Cloning of a carboxyl-terminal isoform of the prostanoid FP receptor

An FP prostanoid receptor isoform, which appears to arise from alternative mRNA splicing, has been cloned from a mid cycle ovine large cell corpus luteum library. The isoform, named the FPB receptor, is identical to the original isoform, the FPA, throughout the seven transmembrane domains, but diverges nine amino acids into the carboxyl terminus. In contrast to FPA, whose carboxyl terminus continues for another 46 amino acids beyond the nine shared residues, the FPB terminates after only one amino acid. The FPA isoform appears to arise by the failure to utilize a potential splice site, while a 3.2-kilobase pair intron is spliced out from the FP gene to generate the FPB isoform mRNA. The two isoforms have indistinguishable radioligand binding properties, but seem to differ in functional coupling to phosphatidylinositol hydrolysis.
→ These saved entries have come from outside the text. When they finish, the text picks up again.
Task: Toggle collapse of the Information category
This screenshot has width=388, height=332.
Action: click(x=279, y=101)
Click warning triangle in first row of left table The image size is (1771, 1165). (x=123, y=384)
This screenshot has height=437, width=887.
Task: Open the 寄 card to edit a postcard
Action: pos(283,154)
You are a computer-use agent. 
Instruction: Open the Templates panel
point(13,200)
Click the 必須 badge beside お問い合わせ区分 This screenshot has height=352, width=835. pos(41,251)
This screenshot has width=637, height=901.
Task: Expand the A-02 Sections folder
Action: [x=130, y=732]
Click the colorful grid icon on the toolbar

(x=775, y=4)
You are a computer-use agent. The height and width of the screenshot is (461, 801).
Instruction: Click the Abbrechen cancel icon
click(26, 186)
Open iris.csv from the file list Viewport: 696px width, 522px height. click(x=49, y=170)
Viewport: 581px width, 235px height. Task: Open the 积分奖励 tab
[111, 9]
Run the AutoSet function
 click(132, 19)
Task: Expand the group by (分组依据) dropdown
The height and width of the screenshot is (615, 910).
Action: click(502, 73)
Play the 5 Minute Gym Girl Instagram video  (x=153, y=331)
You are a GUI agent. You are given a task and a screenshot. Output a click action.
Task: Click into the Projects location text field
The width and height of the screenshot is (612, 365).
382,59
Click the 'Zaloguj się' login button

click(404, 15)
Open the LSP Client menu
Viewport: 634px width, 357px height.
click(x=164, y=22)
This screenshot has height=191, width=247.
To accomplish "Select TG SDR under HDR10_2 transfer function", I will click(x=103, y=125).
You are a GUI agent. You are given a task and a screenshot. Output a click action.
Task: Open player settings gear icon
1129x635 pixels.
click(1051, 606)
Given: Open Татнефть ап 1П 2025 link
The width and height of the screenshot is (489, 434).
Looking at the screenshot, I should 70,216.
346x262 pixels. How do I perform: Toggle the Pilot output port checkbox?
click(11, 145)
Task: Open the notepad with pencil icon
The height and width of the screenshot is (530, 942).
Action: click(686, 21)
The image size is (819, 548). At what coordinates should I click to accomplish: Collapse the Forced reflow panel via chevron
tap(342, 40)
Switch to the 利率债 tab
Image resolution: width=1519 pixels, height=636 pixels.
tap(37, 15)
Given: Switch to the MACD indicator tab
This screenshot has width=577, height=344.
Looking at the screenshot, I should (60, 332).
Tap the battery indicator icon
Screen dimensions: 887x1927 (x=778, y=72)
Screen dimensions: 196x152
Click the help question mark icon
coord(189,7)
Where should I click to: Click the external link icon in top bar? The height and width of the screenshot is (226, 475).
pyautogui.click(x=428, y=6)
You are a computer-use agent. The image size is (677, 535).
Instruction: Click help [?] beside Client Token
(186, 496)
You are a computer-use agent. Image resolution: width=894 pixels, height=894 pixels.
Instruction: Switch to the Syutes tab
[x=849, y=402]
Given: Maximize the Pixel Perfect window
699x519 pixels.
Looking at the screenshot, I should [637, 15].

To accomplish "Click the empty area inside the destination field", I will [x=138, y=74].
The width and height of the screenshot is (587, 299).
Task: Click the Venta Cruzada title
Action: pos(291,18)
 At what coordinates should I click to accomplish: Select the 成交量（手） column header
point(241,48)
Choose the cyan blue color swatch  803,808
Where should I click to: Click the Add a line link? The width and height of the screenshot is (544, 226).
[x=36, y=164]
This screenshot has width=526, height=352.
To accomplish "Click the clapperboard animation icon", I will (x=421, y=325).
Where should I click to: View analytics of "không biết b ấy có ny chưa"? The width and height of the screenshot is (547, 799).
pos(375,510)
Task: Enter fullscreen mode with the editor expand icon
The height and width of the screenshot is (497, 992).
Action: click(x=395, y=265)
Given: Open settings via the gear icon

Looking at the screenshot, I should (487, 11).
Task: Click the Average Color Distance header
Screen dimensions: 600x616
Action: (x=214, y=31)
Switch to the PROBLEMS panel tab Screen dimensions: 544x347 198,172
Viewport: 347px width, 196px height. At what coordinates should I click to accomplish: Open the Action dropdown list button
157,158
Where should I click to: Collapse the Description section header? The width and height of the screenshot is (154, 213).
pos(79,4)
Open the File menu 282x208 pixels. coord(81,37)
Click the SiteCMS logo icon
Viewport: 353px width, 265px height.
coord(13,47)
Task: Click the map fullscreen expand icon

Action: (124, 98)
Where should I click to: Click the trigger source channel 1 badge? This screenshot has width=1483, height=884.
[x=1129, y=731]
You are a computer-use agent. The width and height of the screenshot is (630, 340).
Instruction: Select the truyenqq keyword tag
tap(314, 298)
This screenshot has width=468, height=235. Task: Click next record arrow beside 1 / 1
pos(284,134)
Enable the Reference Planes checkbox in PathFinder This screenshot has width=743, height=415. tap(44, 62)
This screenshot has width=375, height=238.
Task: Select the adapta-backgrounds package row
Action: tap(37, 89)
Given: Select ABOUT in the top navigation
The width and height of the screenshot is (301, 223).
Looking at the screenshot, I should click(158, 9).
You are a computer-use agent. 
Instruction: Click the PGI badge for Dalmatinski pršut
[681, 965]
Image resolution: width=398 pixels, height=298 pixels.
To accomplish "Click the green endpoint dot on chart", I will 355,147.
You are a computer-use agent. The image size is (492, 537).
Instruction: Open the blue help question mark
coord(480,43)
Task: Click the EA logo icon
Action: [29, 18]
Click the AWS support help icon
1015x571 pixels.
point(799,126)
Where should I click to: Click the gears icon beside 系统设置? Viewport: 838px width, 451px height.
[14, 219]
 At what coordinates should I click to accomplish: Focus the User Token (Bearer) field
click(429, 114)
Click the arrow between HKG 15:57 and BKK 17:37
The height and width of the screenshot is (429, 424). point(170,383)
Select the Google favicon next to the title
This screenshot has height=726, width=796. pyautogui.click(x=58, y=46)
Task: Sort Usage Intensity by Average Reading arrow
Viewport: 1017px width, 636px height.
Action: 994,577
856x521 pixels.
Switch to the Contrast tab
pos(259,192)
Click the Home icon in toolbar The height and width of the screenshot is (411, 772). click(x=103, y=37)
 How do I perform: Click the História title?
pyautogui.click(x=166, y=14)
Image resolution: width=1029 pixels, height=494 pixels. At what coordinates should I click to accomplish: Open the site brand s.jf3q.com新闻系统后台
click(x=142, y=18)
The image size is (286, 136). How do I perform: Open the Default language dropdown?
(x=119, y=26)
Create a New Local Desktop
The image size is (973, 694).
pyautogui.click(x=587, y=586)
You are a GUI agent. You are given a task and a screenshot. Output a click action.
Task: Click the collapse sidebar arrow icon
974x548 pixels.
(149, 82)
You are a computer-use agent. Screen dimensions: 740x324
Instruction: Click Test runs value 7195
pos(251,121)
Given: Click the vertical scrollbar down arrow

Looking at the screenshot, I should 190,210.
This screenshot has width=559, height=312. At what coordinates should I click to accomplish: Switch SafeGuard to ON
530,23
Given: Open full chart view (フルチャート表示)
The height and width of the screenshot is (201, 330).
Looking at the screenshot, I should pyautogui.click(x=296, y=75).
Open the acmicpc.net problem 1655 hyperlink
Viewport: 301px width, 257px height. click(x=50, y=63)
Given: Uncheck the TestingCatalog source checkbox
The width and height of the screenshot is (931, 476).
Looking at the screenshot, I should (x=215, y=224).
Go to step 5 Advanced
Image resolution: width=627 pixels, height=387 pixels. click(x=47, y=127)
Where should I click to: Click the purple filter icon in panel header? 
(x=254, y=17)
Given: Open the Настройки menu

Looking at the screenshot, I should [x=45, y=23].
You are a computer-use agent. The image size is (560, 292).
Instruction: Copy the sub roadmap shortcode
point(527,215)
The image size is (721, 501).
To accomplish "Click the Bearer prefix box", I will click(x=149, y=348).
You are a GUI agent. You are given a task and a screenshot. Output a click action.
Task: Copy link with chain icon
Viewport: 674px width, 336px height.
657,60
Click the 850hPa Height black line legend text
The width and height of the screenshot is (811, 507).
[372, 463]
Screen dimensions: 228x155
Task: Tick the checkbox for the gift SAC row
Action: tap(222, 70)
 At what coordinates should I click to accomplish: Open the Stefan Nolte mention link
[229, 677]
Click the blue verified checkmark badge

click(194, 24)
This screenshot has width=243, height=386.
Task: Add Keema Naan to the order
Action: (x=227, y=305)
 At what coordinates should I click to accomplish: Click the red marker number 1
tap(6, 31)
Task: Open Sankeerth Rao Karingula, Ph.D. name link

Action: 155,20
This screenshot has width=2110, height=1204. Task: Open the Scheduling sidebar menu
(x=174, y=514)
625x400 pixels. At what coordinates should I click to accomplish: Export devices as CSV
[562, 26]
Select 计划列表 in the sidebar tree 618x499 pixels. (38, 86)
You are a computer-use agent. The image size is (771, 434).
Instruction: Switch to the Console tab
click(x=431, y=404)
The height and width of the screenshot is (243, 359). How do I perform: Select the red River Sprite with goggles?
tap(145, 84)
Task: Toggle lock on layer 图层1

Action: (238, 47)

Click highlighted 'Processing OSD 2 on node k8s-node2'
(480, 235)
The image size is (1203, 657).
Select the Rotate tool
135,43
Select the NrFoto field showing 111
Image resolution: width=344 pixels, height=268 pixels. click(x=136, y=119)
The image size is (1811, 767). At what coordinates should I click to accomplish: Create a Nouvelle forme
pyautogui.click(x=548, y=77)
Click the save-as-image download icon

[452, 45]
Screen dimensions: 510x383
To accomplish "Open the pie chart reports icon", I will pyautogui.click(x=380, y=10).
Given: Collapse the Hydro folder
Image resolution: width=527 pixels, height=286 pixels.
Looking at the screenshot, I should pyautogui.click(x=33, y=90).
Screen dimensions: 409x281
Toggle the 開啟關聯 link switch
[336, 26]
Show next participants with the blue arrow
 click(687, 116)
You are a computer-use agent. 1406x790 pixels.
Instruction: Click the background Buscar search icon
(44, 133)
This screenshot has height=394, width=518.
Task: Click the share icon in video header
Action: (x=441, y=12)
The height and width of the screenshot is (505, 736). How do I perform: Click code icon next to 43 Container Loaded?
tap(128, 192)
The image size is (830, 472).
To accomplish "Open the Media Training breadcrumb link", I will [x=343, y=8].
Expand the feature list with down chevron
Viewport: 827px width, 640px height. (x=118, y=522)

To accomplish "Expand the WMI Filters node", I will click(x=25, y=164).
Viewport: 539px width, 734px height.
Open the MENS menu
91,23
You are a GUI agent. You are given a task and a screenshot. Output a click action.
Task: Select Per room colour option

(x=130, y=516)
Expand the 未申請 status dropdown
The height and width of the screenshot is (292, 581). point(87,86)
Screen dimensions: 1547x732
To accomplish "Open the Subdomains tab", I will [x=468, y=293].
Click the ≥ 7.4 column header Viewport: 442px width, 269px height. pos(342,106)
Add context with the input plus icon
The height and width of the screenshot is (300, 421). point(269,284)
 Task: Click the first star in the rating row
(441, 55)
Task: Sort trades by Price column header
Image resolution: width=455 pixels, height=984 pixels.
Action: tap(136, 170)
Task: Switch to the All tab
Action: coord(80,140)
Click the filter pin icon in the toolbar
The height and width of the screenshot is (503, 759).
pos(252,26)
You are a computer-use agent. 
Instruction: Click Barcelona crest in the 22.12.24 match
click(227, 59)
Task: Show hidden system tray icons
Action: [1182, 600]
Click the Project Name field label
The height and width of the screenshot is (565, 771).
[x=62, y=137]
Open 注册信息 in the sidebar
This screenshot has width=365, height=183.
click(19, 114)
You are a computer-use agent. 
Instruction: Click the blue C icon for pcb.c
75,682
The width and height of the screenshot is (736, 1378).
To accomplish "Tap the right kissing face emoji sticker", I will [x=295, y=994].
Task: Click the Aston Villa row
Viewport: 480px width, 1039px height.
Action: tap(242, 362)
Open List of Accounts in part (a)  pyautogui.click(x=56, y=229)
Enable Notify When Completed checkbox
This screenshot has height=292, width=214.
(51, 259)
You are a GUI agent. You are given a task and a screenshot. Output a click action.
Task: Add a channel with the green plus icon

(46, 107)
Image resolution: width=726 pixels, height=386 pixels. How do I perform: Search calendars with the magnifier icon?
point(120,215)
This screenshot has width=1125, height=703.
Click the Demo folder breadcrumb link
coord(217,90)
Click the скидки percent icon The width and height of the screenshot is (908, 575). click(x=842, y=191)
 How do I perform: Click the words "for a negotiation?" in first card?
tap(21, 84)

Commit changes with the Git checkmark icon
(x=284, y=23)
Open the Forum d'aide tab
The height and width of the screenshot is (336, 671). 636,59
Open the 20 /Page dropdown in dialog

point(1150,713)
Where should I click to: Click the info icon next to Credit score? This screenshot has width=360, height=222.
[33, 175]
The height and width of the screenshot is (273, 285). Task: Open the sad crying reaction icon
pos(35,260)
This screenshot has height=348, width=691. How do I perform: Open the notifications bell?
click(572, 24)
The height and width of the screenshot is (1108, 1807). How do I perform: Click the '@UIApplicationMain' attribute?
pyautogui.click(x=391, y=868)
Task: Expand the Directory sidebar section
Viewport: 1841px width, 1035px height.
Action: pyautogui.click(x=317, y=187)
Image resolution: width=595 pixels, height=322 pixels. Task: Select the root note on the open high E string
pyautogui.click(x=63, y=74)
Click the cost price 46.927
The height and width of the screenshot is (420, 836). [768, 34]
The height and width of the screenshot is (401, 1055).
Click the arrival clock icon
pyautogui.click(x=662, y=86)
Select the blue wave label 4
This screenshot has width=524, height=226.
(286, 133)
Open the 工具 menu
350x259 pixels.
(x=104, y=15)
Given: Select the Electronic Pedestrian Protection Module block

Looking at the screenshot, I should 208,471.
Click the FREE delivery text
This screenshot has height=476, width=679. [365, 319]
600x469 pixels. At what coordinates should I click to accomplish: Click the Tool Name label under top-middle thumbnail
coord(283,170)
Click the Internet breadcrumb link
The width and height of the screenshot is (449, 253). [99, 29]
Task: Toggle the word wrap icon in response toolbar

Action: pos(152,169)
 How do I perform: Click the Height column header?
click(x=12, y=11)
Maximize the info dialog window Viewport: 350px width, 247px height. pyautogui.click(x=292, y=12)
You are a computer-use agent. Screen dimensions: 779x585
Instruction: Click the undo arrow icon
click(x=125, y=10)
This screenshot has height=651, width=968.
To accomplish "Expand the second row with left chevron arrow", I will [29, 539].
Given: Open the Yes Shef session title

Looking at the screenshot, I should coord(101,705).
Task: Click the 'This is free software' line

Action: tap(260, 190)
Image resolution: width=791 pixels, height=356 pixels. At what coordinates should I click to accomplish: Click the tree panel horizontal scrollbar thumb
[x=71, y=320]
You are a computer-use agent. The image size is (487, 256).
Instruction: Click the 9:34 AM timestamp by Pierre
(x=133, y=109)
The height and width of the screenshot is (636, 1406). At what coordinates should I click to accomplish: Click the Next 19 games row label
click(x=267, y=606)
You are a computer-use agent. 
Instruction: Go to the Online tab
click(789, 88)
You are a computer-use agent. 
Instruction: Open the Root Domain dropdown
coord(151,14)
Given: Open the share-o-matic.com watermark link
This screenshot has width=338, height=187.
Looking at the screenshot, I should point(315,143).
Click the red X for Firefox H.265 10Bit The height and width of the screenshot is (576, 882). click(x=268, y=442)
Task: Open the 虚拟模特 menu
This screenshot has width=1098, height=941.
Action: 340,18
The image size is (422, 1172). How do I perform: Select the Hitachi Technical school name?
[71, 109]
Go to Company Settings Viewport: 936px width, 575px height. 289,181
Thus, in COS-7 cells transiently transfected with either the FPA or the FPB receptor cDNAs, prostaglandin F-2 alpha stimulates inositol phosphate accumulation to the same absolute maximum, but the basal level of inositol phosphate accumulation is approximately 1.3-fold higher in cells transfected with the FPB as compared with cells transfected with the FPA isoform. Using the polymerase chain reaction, mRNA encoding the FPB isoform was identified in the ovine corpus luteum.